### CONSIGNES
A - D'après l'extrait sur François Baroin, qu'est-ce qui permet au maire de Troyes et à quelques autres d'espérer un retour en grâce ? Répondez en une à trois phrases, s'il vous plaît.
B - Recopiez mot pour mot le passage de l'extrait sur François Baroin qui commence par "Ce socle fait" et se termine par "plus important demain.".

Ce socle fait que François Baroin attire les regards, et quelques espoirs d’une droite républicaine d’opposition qui a perdu du crédit et beaucoup de voix, lors des dernières élections européennes: son score historiquement bas (de 8,5 %) a été vécu comme une très douloureuse déconvenue pour ses partisans, et la question était, encore ces dernières semaines: y a-t-il encore un espace d’avenir crédible entre le l’exécutif Emmanuel Macron-Edouard Philippe, et le national-populisme de Marine Le Pen ?
Mais on le sait, rien n’est jamais définitif en politique. Ni perdu. C’est ce que veut croire en tout cas le Maire de Troyes et quelques autres, qui espèrent un retour en grâce, lent mais progressif, relatif aujourd’hui mais peut-être plus important demain.
L’ex-chiraquien a concilié des inconciliables de son camp LR, des sarkozistes aux fillonistes (même si les juppéistes ne sont plus, pour la plupart, restés en cette formation).

### DONNÉES EXTRAITES
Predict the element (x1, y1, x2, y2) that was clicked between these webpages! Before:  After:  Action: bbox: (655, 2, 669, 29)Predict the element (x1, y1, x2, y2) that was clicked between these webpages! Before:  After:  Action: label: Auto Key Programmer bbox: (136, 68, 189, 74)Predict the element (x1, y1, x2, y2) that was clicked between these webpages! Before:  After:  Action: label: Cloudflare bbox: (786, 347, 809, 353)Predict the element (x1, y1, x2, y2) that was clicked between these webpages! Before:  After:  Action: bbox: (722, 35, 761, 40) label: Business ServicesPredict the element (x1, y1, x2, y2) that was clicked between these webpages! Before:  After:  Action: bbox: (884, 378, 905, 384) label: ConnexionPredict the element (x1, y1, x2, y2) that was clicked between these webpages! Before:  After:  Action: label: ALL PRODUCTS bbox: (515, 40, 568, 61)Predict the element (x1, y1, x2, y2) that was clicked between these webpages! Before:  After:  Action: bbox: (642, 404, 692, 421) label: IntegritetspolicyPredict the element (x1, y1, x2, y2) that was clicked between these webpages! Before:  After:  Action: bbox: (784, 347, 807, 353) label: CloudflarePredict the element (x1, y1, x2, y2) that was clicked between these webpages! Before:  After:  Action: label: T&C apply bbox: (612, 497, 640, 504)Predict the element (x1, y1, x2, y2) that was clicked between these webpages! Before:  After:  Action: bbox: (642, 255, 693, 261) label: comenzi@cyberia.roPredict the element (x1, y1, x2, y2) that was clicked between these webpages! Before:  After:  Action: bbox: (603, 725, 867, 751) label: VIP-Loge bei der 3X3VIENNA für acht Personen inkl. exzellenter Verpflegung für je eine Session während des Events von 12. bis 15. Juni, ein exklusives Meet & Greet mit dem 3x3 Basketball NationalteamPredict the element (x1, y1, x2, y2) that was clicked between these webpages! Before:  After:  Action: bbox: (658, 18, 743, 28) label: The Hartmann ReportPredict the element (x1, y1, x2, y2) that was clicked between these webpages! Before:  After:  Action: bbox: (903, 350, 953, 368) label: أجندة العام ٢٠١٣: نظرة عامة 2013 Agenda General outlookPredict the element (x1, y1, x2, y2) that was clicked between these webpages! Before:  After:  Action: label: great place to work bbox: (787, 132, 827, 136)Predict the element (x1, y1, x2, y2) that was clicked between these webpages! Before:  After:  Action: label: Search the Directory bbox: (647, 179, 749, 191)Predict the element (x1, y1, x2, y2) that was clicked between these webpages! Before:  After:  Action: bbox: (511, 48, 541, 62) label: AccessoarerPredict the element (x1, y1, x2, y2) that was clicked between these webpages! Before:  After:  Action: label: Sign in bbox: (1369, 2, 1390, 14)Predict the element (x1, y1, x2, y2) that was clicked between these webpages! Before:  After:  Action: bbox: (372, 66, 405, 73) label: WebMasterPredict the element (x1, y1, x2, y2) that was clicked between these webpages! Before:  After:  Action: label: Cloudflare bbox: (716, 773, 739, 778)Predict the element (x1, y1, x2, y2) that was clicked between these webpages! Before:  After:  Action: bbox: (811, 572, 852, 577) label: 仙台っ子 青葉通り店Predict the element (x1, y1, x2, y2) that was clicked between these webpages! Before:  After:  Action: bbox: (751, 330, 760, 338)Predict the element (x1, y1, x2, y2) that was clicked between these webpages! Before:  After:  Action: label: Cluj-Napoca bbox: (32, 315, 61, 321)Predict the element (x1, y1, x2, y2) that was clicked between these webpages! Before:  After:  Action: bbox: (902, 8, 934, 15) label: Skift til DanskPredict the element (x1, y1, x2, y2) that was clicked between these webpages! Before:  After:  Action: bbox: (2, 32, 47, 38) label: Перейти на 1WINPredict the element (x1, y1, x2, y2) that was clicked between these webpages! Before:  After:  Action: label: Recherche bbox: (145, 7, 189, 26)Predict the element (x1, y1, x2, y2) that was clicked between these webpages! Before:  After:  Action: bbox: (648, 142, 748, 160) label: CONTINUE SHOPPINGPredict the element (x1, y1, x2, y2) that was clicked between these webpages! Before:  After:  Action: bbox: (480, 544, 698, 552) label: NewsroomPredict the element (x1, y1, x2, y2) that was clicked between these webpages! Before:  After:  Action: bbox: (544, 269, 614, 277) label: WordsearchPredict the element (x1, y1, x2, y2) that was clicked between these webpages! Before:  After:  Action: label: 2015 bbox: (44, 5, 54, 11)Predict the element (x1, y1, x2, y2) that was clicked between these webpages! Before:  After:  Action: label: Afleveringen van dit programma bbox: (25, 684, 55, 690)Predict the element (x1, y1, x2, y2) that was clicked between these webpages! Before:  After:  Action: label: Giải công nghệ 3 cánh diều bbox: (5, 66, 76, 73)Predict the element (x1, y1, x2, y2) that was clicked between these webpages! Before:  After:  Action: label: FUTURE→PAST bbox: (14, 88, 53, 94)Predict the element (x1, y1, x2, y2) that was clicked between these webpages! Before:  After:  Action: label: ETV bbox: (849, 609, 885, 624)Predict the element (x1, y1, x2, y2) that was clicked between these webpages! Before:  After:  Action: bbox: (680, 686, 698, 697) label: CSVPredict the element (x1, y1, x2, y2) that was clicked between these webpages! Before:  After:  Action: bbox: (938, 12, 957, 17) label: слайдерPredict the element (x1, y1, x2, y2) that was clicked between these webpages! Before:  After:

### RÉPONSES CI-DESSOUS
A - Ils s'appuient sur l'idée que rien n'est jamais définitif en politique, ni perdu. C'est ce qu'ils veulent croire, d'où leur espoir d'un retour en grâce lent mais progressif, relatif aujourd'hui mais peut-être plus important demain.

B -
Ce socle fait que François Baroin attire les regards, et quelques espoirs d’une droite républicaine d’opposition qui a perdu du crédit et beaucoup de voix, lors des dernières élections européennes: son score historiquement bas (de 8,5 %) a été vécu comme une très douloureuse déconvenue pour ses partisans, et la question était, encore ces dernières semaines: y a-t-il encore un espace d’avenir crédible entre le l’exécutif Emmanuel Macron-Edouard Philippe, et le national-populisme de Marine Le Pen ?
Mais on le sait, rien n’est jamais définitif en politique. Ni perdu. C’est ce que veut croire en tout cas le Maire de Troyes et quelques autres, qui espèrent un retour en grâce, lent mais progressif, relatif aujourd’hui mais peut-être plus important demain.